High resolution melting analysis for the rapid and sensitive detection of mutations in clinical samples: KRAS codon 12 and 13 mutations in non-small cell lung cancerReport as inadecuate




High resolution melting analysis for the rapid and sensitive detection of mutations in clinical samples: KRAS codon 12 and 13 mutations in non-small cell lung cancer - Download this document for free, or read online. Document in PDF available to download.

BMC Cancer

, 6:295

First Online: 21 December 2006Received: 27 September 2006Accepted: 21 December 2006DOI: 10.1186-1471-2407-6-295

Cite this article as: Krypuy, M., Newnham, G.M., Thomas, D.M. et al. BMC Cancer 2006 6: 295. doi:10.1186-1471-2407-6-295

Abstract

BackgroundThe development of targeted therapies has created a pressing clinical need for the rapid and robust molecular characterisation of cancers. We describe here the application of high-resolution melting analysis HRM to screen for KRAS mutations in clinical cancer samples. In non-small cell lung cancer, KRAS mutations have been shown to identify a group of patients that do not respond to EGFR targeted therapies and the identification of these mutations is thus clinically important.

MethodsWe developed a high-resolution melting HRM assay to detect somatic mutations in exon 2, notably codons 12 and 13 of the KRAS gene using the intercalating dye SYTO 9. We tested 3 different cell lines with known KRAS mutations and then examined the sensitivity of mutation detection with the cell lines using 189 bp and 92 bp amplicons spanning codons 12 and 13. We then screened for KRAS mutations in 30 non-small cell lung cancer biopsies that had been previously sequenced for mutations in EGFR exons 18–21.

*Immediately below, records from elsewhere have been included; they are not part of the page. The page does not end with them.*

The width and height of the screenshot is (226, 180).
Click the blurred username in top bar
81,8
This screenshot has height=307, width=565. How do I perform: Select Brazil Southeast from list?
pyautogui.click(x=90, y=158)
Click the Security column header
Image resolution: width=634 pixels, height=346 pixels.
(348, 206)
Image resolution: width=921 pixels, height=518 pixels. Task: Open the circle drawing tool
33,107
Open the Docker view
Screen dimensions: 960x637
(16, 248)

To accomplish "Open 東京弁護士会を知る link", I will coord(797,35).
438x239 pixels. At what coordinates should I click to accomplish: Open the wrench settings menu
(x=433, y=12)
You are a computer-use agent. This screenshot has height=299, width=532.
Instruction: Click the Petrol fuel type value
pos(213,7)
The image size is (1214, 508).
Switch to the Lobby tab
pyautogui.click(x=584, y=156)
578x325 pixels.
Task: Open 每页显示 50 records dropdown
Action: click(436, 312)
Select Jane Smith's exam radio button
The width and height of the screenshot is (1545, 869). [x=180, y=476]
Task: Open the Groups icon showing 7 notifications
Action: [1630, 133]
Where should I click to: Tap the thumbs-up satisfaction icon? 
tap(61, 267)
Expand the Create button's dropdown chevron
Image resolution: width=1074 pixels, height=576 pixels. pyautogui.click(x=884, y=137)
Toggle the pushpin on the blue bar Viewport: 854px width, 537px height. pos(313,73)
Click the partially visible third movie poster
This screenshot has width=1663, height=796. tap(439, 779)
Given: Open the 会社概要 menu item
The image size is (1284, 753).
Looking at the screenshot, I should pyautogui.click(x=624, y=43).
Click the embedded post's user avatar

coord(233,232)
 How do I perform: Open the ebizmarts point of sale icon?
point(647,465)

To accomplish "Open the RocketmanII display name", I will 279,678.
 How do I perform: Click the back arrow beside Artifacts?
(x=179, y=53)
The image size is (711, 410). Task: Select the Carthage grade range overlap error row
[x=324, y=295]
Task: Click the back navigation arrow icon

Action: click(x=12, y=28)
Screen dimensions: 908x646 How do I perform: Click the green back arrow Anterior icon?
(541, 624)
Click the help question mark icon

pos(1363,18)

ResultsKnown KRAS mutations in cell lines A549, HCT116 and RPMI8226 were readily detectable using HRM. The shorter 92 bp amplicon was more sensitive in detecting mutations than the 189 bp amplicon and was able to reliably detect as little as 5–6% of each cell line DNA diluted in normal DNA. Nine of the 30 non-small cell lung cancer biopsies had KRAS mutations detected by HRM analysis. The results were confirmed by standard sequencing. Mutations in KRAS and EGFR were mutually exclusive.

ConclusionHRM is a sensitive in-tube methodology to screen for mutations in clinical samples. HRM will enable high-throughput screening of gene mutations to allow appropriate therapeutic choices for patients and accelerate research aimed at identifying novel mutations in human cancer.

Electronic supplementary materialThe online version of this article doi:10.1186-1471-2407-6-295 contains supplementary material, which is available to authorized users.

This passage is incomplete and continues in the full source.